Your hash table should implement both the Map and Dictionary interfaces as your book describes on pages 369 and 389 respectively. For collision handling use the separate chaining method. You may implement the chaining however you choose (linked list, array, ...) though some methods are easier than others.
You will use polynomial hash codes to hash the strings in the input file into your hash table. The parameter a is the third command line argument to the program. In order to get the appropriate index into your array mod the result of the polynomial hash by the size of your array.
The output of the program is several statistics:
- Number of keys in the table
- Number of cells in the table
- Number of non-empty cells in the table
- Number of collisions after inserting all keys
- Maximum number of collisions at a single index
- Total access time - this is the sum of the access time for each key. The access time for an individual key is the number of times the hash is applied to the key plus the number of steps down the chain to reach the key.
- Average access time - this is the total access time divided by the number of keys.

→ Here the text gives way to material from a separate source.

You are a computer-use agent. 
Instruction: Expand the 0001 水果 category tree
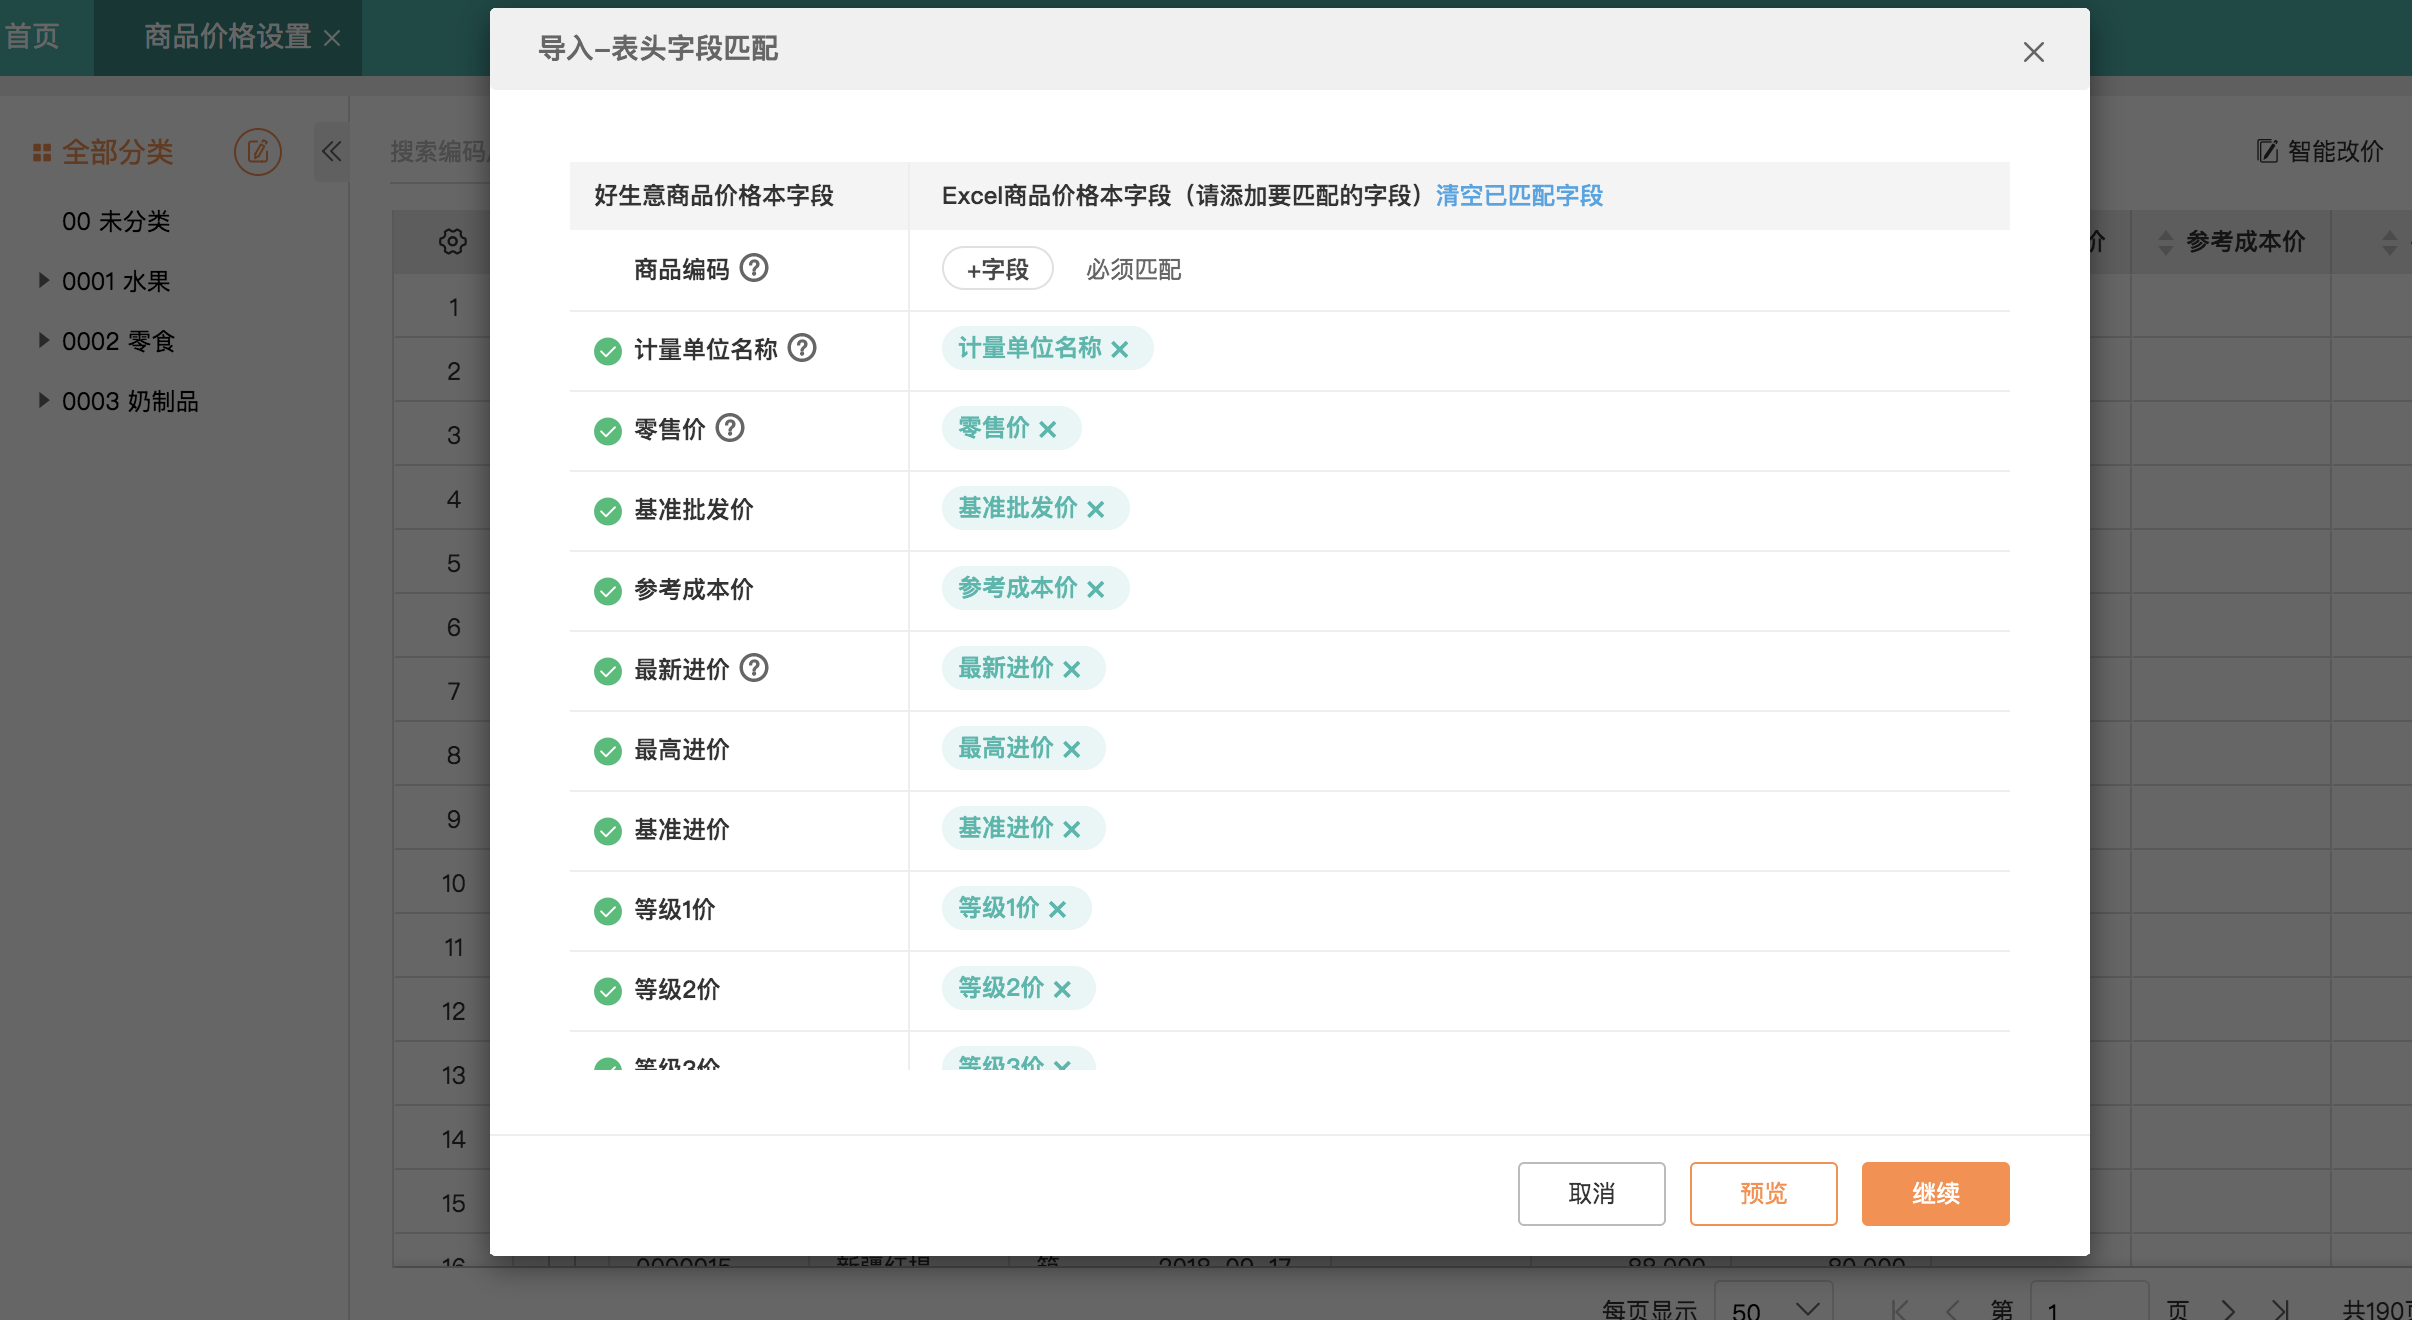pyautogui.click(x=42, y=280)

# keys: 4 # cells: 4 # non-empty cells: 3 # collisions: 1 max collisions: 1 total access time: 5 average acess time: 1.25 0: the 1: 2: car, moose 3: peopleThis displays a hash table of size four, it would be the output produced by a hash table that had the key "the" in the first cell, and nothing in the second cell. In the third cell "car" is first and "moose" is chained second, the fourth cell contains only the key "people".
Data Sets
Here are a couple data sets to try your hash table on:
Questions to Answer
- What values for the statistics indicate that a hash is being effective?

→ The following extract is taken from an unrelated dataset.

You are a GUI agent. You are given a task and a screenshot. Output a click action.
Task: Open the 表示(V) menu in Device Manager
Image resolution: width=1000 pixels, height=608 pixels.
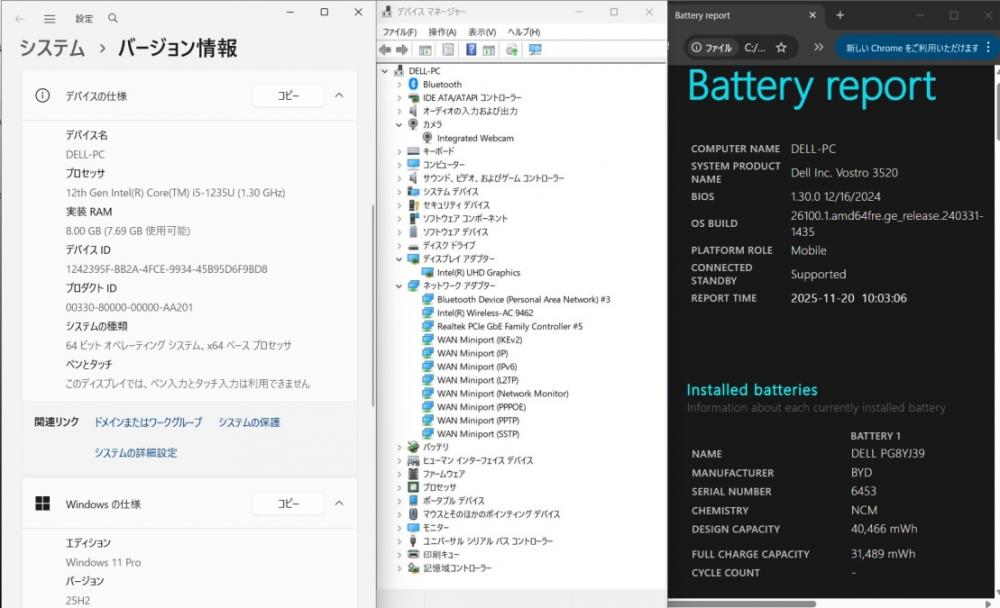tap(482, 32)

- Your book suggests on page 376, that 33, 37, 39 and 41 are particularly good choices for the parameter a of the polynomial hash function. Confirm or refute their claim on both data sets provided by using your program to gather data. Include copies of whatever graphs or data you need to support your argument.
- Are polynomial hashes a good choice for our data sets? If not, what type of hash would be more appropriate?

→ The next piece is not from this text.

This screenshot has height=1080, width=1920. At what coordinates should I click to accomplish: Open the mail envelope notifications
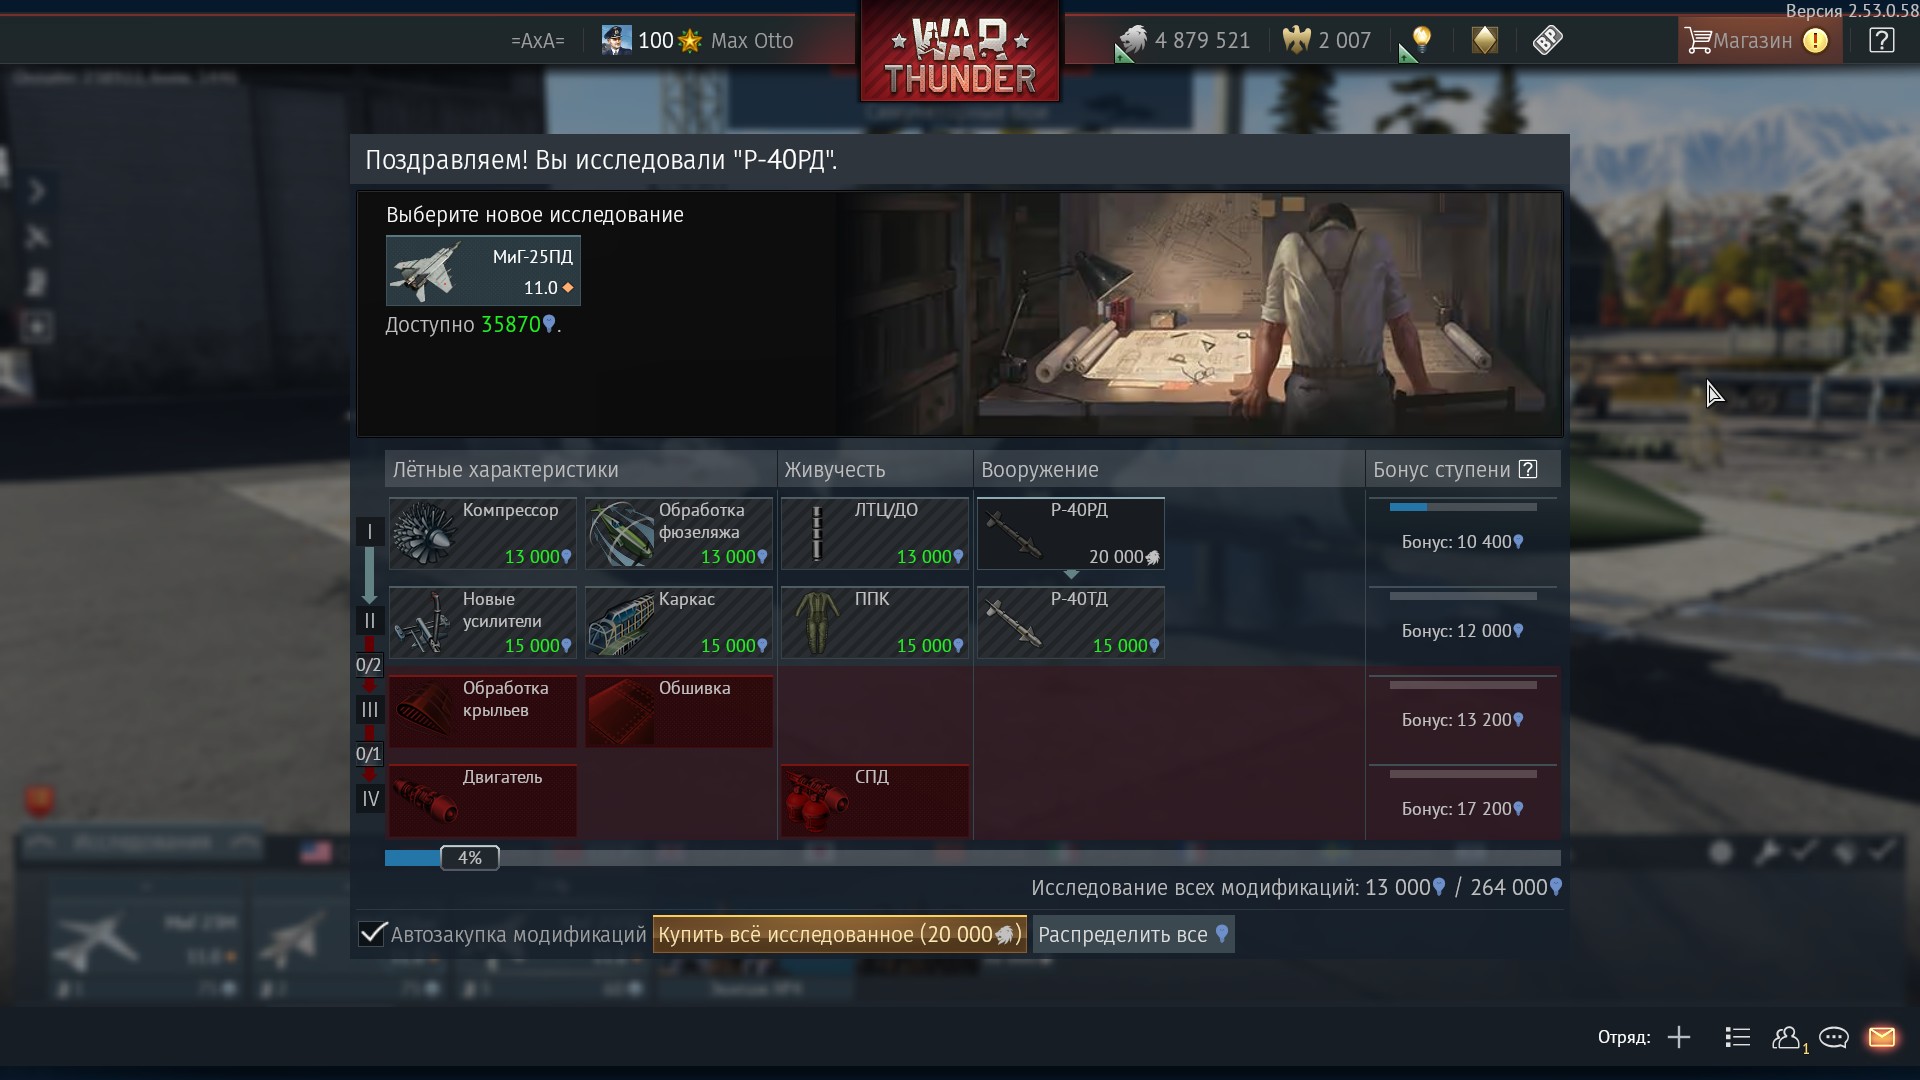pos(1881,1037)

- Suppose you were asked to implement linear probing instead of separate chaining for the collision handling scheme. For a fixed experiment (fixed data set, table size and hash parameter) how would the statistics change?
- The number 68891 is prime, using a fixed a (use one of the "good" a's from Question 2) experiment with table sizes at and around 68891. Does your experiment support the idea that the division method works better when the divisor is prime?
Commenting and Style
- Your program should be written in a style that makes it easy to read and understand.
- At the beginning of each .java file you should include a description of the class and how it interacts with the other parts of your program.
- You are not required to use javadoc style comments.
- If your code is doing something complex or non-standard please comment that portion heavily.
Handin
Please hand all necessary files into your handin directory in a subdirectory named Hashing. Your application class should be called Hashing.java. There should be exactly one class declared within each .java file. If your program does anything strange (bugs), awesome(extra features) or has a non-intuitive interface please include a file called README.txt which explain them. If there are bugs in your program but you do not describe them in your README you will lose more credit than if you had described them.
Hints
- Develop incremently
- Write hashing functionality
- Display the table
- Compute the statistics
- Write the hash function first and test it properly before you begin writing the hash table.
- Make up some small test cases on a very small table so that collisions are guaranteed and you can check your separate chaining code.
- Use the hash table code provided in the book as a starting point, they are not using separate chaining however.